Let’s dispense with the “Who says you can’t go home?” quips. Jon Bon Jovi has never called Newark home, and chances are he never will. But that did not stop the pride of Sayreville from supporting 51 units of affordable housing in Newark’s North Ward.
Bon Jovi, 48, broke ground on the project in 2008 alongside Newark Mayor Cory Booker. Bon Jovi’s JBJ Soul Foundation teamed with HELP USA, a national organization helmed by Maria Cuomo Cole, to fund the $15 million building, which goes beyond helping low-income Newark residents; it also guarantees that fifteen units are set aside for HIV/AIDS patients. As such, it’s the first residence of its kind in New Jersey. The first residents began moving into the building in December.

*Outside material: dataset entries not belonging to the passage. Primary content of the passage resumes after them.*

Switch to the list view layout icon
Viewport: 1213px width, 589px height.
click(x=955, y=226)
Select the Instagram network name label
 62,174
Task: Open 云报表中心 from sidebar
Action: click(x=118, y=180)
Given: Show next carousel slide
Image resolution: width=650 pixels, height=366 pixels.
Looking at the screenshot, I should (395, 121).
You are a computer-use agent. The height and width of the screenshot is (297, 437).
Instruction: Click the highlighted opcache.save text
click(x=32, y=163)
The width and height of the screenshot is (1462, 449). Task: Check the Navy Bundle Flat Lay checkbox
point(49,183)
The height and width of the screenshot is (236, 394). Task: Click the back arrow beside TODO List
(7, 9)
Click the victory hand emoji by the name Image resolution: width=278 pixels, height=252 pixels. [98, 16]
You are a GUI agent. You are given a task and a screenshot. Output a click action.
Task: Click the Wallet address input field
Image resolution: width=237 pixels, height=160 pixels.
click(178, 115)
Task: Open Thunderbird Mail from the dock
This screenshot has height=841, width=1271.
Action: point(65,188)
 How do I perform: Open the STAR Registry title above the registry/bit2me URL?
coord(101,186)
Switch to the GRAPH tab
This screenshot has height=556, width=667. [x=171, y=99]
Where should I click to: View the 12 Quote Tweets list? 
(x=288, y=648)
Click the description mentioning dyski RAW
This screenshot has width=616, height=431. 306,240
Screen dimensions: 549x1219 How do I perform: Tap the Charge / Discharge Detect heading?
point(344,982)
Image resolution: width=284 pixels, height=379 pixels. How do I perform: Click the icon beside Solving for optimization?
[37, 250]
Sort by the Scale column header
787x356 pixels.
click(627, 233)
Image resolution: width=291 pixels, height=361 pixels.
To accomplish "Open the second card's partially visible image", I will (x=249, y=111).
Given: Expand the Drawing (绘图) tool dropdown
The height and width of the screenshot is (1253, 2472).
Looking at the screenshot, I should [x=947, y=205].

“Our goal here was to build partnerships that, with the assistance of state government and HELP USA, would support the efforts and the promise of this community,” says Bon Jovi, whose foundation chipped in $1 million, and who also supported the cause through sales of a line of jackets and a fragrance he created with Cole’s husband, Kenneth Cole.
Why Newark? “The city had, for a long time, been written off,” Bon Jovi says. “I hadn’t been there in twenty years. Other than a good meal, I had no reason to go there. But people like Maria Cuomo Cole and Mayor Booker believed, and it’s that spirit that ensures this community could be reborn.”
Of course, his Jersey-guy persona was another factor. “I’m a part of New Jersey’s history, as is Newark and its residents. The collective we are only as strong as our weak.”
The apartments in the LEED-certified building feature amenities such as Energy Star appliances, Corian countertops, and hardwood cabinets. On-site resources such as homework labs, a computer training center, and an art and design studio are intended to empower the building’s tenants.
Newark is not known for its embrace of rock bands, which says something about Bon Jovi’s willingness to help a community that might not know him. But “whether they knew me or my music was not the point,” Bon Jovi says. “We were able to bring people together to make a difference in the lives of families and individuals who’ll call these residences home. Even if they aren’t singing my songs, I bet they’re singing.”